Within the region originally demanded from Czechoslovakia by Nazi Germany in 1938 was the important railway junction city of Bohumín (Polish: Bogumin). The Poles regarded the city as of crucial importance to the area and to Polish interests. On 28 September, Edvard Beneš composed a note to the Polish administration offering to reopen the debate surrounding the territorial demarcation in Těšínsko in the interest of mutual relations, but he delayed in sending it in hopes of good news from London and Paris, which came only in a limited form. Beneš then turned to the Soviet leadership in Moscow, which had begun a partial mobilisation in eastern Belarus and the Ukrainian SSR on 22 September and threatened Poland with the dissolution of the Soviet-Polish non-aggression pact. The Czech government was offered 700 fighter planes if room for them could be found on the Czech airfields. On 28 September, all the military districts west of the Urals were ordered to stop releasing men for leave. On 29 September 330,000 reservists were up throughout the western USSR.
Nevertheless, the Polish Foreign Minister, Colonel Józef Beck, believed that Warsaw should act rapidly to forestall the German occupation of the city. At noon on 30 September, Poland gave an ultimatum to the Czechoslovak government. It demanded the immediate evacuation of Czechoslovak troops and police and gave Prague time until noon the following day. At 11:45 a.m. on 1 October the Czechoslovak foreign ministry called the Polish ambassador in Prague and told him that Poland could have what it wanted. The Polish Army, commanded by General Władysław Bortnowski, annexed an area of 801.5 km with a population of 227,399 people. Administratively the annexed area was divided between two counties: Frysztat and Cieszyn County. At the same time Slovakia lost to Hungary 10,390 km with 854,277 inhabitants.
The Germans were delighted with this outcome, and were happy to give up the sacrifice of a small provincial rail centre to Poland in exchange for the ensuing propaganda benefits. It spread the blame of the partition of the Republic of Czechoslovakia, made Poland a participant in the process and confused political expectations. Poland was accused of being an accomplice of Nazi Germany – a charge that Warsaw was hard-put to deny.

• • • • • • •

WRITTEN INSTRUCTION 1
Using the passage on Bohumín, answer each question:
(a) Who commanded the Polish Army that annexed the area?
(b) At what time and on what day did Poland give its ultimatum to the Czechoslovak government?
(c) How many fighter planes was the Czech government offered?
The text and the listing come from different sources.

• • • • • • •

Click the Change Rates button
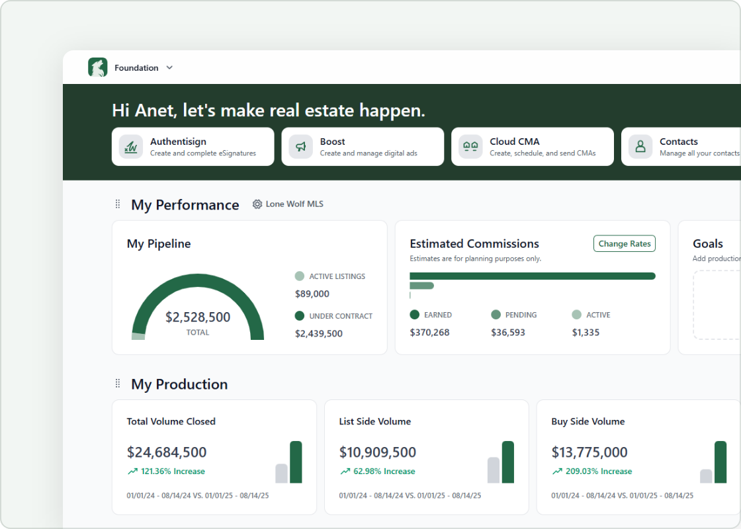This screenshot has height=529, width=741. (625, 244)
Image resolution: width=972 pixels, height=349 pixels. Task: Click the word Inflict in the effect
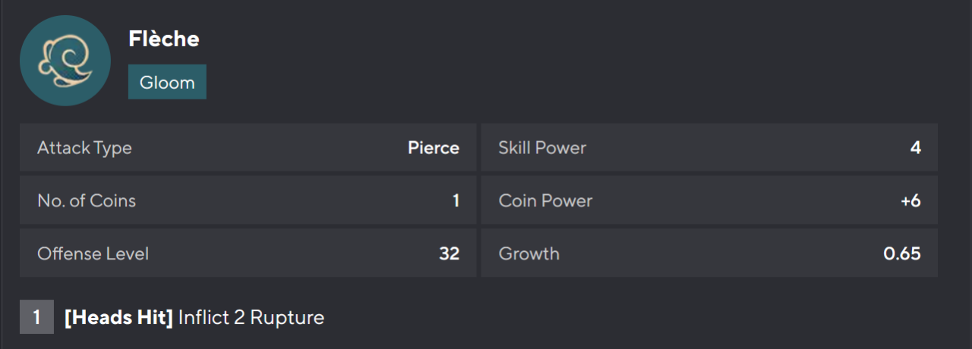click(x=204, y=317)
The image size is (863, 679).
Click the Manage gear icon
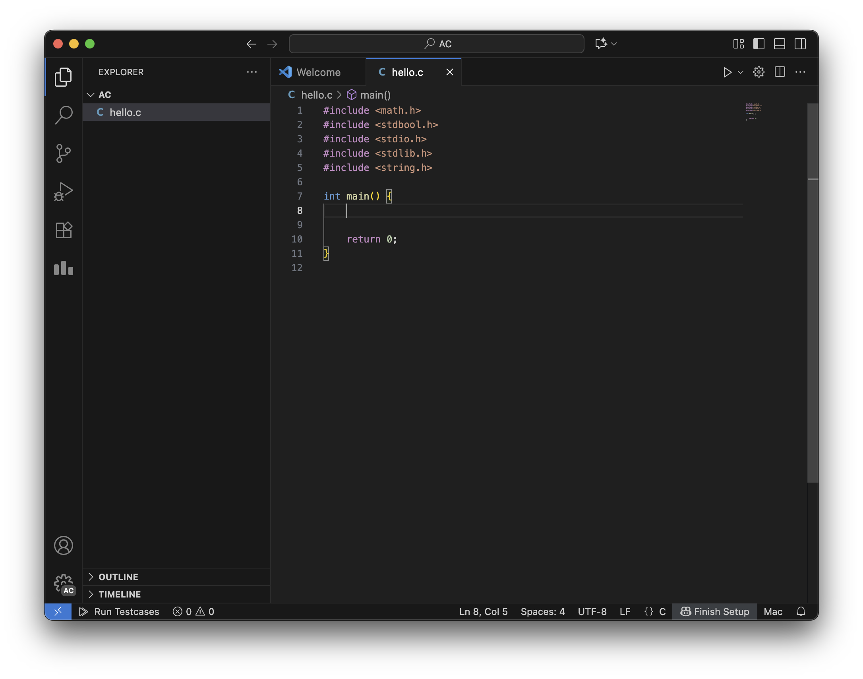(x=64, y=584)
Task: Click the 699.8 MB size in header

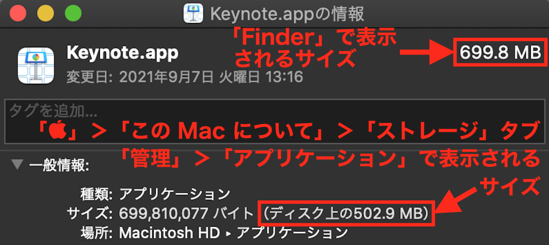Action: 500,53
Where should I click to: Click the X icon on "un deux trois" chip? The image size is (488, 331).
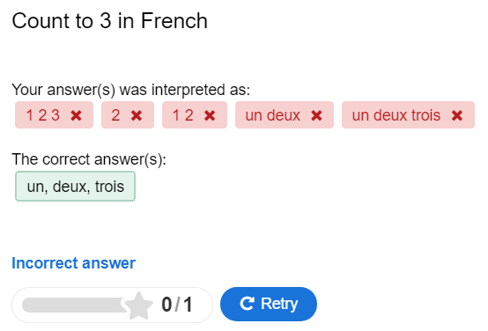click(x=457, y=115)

• • • • • • •

WRITTEN INSTRUCTION 2
Transcribe the part of the listing that runs from the line containing "The image size is (863, 679)." through the end of the listing, including both ends. Leave the pictures out of your copy.

SOLUTION 1
(a) General Władysław Bortnowski
(b) At noon on 30 September
(c) 700

SOLUTION 2
The image size is (863, 679).
Click the Manage gear icon
(x=64, y=584)
Task: Click the 699.8 MB size in header

Action: 500,53
Where should I click to: Click the X icon on "un deux trois" chip? The image size is (488, 331).
click(x=457, y=115)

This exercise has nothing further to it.